For safety: digitalization of workplaces, workflows, and training and learning will become important. the trend for virtual reality concepts, augmented learning, robotics, and behavioral science will play a more important role.
For environment: reduction of packing material and waste, sustainable waste management, green labeling, eco-friendly design solutions, and energy consumption efficiency to safe our planet for the future generation.
Q: How has the COVID-19 pandemic complicated or exacerbated problems with safety culture?
Since I have a background in operations and have spent my life working on construction sites, the pandemic has of course severely restricted my own activities. Elements that are important to build and maintain a good safety culture were more difficult to lead during the COVID-19 pandemic. Influencing people, empowering people or that leaders showing physical visibility is rather difficult to implement under lockdown condition.
Q: How will safety culture look in the future?
I think the safety culture of the future will be much more focused on behavioral aspects, attitudes, beliefs, values, communication and leadership. We already see companies that do this very well and have better successes than companies that think they can define their safety culture with metrics.
Q: What are you most proud of?
Our Experience Safety Training Modules! When workers don’t come out of a classroom training session bored or annoyed and glad that the training is finally over, and when I can look at smiling faces while trying out occupational safety and experience safety through trial and error. It makes me proud, because I am convinced that only those who enjoy learning really retain something of what they have learned.
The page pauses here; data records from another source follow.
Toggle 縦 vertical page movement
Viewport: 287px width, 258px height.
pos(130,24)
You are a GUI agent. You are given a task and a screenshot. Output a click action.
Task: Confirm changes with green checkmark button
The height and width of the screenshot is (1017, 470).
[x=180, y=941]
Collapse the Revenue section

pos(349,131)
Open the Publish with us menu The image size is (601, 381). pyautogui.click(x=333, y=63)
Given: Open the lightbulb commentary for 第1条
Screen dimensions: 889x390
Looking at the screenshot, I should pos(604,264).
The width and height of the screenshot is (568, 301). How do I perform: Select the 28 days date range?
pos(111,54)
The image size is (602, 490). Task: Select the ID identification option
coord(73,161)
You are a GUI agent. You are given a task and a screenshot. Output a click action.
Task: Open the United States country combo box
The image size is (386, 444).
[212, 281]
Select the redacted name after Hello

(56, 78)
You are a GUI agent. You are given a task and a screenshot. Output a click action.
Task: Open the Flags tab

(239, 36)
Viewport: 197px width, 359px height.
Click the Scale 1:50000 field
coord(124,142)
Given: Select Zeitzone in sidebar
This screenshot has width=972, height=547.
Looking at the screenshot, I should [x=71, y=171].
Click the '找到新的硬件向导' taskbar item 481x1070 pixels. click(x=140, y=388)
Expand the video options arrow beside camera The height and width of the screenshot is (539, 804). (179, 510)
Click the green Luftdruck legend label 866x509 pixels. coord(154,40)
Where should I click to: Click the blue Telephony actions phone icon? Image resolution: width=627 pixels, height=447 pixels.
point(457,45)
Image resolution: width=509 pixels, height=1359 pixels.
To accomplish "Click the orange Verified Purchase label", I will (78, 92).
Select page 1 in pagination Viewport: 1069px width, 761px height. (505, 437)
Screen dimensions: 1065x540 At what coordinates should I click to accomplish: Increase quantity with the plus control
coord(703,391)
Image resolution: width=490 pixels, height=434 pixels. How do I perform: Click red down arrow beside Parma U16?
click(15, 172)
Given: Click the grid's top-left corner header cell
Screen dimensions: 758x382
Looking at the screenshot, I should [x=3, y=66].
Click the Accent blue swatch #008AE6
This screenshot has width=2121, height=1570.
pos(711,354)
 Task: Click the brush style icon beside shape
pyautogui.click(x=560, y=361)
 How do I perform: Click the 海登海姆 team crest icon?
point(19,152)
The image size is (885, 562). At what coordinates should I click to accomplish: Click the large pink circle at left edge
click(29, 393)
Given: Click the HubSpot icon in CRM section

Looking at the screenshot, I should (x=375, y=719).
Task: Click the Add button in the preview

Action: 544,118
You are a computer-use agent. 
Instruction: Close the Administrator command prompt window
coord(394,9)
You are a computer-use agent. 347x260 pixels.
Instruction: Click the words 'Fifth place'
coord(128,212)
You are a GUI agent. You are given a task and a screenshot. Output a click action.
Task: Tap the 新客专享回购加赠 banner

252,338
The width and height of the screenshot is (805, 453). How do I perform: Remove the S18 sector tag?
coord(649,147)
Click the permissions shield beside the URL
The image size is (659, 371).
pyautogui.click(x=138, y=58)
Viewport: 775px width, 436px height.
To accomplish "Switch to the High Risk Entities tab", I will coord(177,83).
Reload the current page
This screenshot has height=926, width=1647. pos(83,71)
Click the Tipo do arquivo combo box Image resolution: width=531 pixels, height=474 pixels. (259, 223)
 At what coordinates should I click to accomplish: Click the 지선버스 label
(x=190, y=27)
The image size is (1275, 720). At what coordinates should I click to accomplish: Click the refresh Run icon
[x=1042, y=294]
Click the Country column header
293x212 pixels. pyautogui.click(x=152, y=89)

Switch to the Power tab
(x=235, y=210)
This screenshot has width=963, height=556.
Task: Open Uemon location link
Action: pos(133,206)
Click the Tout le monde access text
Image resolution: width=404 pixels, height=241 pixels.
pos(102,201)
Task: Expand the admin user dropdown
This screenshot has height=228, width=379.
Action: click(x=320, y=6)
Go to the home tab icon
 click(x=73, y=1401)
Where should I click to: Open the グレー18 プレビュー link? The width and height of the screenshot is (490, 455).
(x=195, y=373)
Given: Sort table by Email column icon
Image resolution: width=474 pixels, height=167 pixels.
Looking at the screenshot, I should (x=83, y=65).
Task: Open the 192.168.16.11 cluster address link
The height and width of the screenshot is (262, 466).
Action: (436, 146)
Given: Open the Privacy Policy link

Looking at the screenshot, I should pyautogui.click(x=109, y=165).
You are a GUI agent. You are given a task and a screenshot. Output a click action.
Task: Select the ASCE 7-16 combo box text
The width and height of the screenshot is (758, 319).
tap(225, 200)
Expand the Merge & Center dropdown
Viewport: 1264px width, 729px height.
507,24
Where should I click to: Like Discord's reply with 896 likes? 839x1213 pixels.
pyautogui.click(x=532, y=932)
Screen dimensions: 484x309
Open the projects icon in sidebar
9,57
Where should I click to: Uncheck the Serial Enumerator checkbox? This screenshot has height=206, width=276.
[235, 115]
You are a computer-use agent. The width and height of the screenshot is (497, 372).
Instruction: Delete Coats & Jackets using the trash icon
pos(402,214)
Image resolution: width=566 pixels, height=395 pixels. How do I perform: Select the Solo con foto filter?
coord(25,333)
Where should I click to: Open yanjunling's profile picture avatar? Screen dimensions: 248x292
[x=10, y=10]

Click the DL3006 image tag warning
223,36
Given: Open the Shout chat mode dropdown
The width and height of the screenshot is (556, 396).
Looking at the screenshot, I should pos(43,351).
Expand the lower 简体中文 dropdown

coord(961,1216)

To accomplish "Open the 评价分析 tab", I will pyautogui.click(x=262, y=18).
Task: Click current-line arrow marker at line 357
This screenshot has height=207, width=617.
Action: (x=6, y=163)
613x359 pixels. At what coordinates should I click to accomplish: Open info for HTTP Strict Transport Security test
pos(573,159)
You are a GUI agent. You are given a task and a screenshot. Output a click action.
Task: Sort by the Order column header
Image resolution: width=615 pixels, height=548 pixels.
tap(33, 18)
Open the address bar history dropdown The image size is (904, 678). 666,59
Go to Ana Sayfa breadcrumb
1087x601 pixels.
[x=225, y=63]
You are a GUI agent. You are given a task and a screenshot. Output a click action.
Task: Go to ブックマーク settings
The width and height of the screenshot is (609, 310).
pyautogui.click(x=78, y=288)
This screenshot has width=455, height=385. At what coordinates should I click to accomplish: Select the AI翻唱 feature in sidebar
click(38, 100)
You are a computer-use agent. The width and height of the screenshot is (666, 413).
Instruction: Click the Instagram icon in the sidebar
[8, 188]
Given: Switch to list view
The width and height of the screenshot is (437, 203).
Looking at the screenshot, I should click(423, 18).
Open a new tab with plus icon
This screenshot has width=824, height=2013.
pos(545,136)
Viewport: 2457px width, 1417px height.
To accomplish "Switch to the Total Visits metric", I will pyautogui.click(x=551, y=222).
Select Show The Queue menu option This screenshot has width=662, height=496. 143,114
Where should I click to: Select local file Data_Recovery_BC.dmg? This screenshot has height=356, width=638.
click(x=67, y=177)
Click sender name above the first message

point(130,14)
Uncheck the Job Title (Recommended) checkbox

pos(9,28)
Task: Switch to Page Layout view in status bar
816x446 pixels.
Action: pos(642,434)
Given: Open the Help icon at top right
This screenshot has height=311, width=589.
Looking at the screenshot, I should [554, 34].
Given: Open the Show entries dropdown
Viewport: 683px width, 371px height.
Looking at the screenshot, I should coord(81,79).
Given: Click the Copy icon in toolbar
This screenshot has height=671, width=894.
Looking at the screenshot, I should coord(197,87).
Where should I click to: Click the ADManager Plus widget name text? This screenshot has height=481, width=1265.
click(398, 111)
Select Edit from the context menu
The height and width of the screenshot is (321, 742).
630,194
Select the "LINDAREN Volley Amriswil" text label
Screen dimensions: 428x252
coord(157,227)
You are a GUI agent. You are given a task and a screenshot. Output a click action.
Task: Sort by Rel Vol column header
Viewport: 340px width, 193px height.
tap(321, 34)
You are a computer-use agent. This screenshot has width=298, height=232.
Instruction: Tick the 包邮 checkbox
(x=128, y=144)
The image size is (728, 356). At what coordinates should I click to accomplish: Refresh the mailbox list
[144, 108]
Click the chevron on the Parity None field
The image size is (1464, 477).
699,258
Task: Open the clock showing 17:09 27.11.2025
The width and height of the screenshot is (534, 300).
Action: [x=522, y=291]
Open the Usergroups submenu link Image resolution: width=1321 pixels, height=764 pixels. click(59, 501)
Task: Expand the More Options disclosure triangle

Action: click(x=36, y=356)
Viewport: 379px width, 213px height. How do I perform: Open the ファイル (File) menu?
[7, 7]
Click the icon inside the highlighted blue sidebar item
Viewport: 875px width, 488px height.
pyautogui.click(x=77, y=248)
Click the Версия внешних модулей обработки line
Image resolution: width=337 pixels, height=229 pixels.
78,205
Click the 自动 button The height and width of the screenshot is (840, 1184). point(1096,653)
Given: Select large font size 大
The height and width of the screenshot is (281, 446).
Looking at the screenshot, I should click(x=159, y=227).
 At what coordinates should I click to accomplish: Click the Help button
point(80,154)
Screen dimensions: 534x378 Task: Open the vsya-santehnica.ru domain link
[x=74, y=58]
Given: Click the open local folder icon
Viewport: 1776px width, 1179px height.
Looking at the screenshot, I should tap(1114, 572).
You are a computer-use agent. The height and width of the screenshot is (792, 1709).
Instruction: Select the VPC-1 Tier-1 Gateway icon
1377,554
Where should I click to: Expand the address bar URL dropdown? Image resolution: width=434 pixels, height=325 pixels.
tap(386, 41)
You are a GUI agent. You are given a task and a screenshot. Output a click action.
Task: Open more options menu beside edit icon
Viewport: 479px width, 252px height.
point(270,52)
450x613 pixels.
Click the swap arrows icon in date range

One of the modules we have developed to improve workers’ decision making is called the 4D Safety Cube and it combines physical experience (moving elements that simulate a fall accident, a guardrail collapse, a slip/trip and fall experience, and dropped object experience) and VR with an innovative and customized training software that is intuitive and entertaining for the workers (Hazard Hunting, Identification of Hazards and Risks, and Intervention and Prevention). It’s really a cool thing!
Q: Do you have any advice for people entering the profession?
Regardless of the level of qualification or whether you join as a career changer or safety professional, always look for the connection to the practice. Talk to the people who perform the work and ask as many questions as you can. The best ideas to improve things often come from the people who are on the ground.